■ Written problem
Rewrite the rows from the line containing "Task: Click the LooksRare legend dot" through the line containing "pyautogui.click(x=188, y=43)", swapping "zoom slider" for "zoom control" and leaving everything else unchanged. Return only those lines.

-- BEGIN Record extracts --

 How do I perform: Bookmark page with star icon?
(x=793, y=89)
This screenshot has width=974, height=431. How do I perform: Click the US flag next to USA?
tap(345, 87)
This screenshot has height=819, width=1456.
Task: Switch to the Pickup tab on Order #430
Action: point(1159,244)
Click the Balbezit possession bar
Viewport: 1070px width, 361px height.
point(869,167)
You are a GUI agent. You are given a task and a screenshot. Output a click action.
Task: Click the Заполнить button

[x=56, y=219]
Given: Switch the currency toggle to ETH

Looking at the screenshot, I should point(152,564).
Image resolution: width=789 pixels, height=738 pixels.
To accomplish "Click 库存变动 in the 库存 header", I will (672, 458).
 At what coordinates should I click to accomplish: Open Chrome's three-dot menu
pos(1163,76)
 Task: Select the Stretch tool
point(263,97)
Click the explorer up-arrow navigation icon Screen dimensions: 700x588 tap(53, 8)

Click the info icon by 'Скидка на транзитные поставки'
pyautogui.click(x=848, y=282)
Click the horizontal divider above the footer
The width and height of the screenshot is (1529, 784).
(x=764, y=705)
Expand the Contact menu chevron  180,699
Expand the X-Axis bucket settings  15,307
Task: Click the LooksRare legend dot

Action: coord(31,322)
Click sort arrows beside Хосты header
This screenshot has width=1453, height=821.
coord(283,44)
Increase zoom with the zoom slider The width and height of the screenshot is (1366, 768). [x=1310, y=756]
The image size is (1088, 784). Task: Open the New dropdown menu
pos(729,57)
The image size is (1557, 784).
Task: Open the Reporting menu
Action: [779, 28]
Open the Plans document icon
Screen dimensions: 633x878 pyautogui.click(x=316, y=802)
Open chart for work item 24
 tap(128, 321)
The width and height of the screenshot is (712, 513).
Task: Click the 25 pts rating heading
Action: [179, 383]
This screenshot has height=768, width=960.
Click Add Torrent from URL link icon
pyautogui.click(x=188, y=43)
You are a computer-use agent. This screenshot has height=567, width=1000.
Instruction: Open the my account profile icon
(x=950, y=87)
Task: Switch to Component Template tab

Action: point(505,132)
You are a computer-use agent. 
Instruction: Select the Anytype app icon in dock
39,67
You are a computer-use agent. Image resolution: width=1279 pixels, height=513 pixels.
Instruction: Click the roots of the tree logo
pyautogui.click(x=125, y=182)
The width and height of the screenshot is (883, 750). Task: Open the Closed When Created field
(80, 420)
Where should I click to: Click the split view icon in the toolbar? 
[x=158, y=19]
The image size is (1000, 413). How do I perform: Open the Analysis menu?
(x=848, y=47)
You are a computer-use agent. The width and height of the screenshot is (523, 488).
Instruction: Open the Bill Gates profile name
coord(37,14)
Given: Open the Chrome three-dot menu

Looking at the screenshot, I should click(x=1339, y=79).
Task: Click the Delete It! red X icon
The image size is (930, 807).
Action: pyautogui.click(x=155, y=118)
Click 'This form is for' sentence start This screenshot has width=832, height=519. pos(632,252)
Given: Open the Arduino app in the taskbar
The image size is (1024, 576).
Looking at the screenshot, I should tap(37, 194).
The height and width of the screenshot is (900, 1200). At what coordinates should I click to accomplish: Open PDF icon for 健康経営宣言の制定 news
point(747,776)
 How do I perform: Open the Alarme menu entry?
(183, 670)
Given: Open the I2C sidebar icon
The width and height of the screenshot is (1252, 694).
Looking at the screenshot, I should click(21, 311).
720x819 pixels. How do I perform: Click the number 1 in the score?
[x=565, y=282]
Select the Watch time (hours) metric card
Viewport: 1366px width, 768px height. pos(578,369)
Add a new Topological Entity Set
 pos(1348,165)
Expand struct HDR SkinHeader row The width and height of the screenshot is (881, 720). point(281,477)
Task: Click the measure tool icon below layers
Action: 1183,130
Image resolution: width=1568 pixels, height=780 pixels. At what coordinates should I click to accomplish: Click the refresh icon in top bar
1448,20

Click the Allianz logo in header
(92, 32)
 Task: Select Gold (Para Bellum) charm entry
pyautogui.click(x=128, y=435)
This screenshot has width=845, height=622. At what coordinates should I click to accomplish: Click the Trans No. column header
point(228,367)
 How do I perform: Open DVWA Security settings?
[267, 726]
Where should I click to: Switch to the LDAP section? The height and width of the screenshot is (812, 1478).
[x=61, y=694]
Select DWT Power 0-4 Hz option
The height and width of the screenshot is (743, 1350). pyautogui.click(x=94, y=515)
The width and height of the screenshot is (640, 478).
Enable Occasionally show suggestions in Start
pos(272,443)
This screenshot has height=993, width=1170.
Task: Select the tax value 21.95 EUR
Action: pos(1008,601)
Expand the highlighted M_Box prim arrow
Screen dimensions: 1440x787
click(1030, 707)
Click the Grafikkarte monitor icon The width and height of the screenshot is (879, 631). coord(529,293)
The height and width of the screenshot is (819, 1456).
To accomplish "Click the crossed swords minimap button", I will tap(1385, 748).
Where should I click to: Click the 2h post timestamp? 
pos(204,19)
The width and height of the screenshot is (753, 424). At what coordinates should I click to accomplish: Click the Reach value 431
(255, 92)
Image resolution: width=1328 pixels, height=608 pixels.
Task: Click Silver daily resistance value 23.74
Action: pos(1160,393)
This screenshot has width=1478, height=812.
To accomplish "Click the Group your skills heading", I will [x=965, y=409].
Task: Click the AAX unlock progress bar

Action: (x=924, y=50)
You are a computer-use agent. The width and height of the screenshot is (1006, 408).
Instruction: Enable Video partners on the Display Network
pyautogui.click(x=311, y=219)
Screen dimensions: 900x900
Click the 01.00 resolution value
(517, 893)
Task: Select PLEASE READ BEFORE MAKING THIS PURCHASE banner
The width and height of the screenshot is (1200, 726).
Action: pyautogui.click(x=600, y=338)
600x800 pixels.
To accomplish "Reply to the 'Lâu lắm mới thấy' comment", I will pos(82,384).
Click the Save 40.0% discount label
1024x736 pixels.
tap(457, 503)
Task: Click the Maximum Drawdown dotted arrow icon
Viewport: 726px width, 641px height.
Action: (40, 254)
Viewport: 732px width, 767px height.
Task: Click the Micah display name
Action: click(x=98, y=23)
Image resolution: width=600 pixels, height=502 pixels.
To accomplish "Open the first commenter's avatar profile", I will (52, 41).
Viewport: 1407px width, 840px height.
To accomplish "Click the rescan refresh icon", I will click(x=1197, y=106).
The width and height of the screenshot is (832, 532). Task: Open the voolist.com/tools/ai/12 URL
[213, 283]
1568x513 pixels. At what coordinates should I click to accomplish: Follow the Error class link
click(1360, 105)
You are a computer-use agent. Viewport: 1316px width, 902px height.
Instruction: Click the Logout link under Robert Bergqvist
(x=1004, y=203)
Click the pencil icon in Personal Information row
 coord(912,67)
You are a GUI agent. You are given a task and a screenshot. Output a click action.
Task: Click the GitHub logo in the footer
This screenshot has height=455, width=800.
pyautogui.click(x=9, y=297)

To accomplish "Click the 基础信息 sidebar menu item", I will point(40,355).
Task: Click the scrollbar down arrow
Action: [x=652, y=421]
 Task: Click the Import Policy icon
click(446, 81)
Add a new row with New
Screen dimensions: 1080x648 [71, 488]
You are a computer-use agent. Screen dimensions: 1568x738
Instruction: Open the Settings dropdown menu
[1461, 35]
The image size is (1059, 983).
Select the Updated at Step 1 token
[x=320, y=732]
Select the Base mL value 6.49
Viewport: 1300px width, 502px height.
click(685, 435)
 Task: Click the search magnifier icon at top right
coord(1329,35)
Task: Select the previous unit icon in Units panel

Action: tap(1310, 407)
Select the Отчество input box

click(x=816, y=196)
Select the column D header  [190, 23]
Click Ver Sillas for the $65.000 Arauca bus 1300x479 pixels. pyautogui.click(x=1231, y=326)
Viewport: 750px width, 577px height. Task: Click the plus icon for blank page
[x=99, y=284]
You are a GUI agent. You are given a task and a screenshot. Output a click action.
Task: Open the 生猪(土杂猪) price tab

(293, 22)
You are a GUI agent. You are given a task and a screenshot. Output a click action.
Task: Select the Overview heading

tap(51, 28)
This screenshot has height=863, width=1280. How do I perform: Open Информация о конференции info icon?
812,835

-- END Record extracts --

■ Solution to the problem
Task: Click the LooksRare legend dot

Action: coord(31,322)
Click sort arrows beside Хосты header
This screenshot has width=1453, height=821.
coord(283,44)
Increase zoom with the zoom control The width and height of the screenshot is (1366, 768). [x=1310, y=756]
The image size is (1088, 784). Task: Open the New dropdown menu
pos(729,57)
The image size is (1557, 784).
Task: Open the Reporting menu
Action: [779, 28]
Open the Plans document icon
Screen dimensions: 633x878 pyautogui.click(x=316, y=802)
Open chart for work item 24
 tap(128, 321)
The width and height of the screenshot is (712, 513).
Task: Click the 25 pts rating heading
Action: [179, 383]
This screenshot has height=768, width=960.
Click Add Torrent from URL link icon
pyautogui.click(x=188, y=43)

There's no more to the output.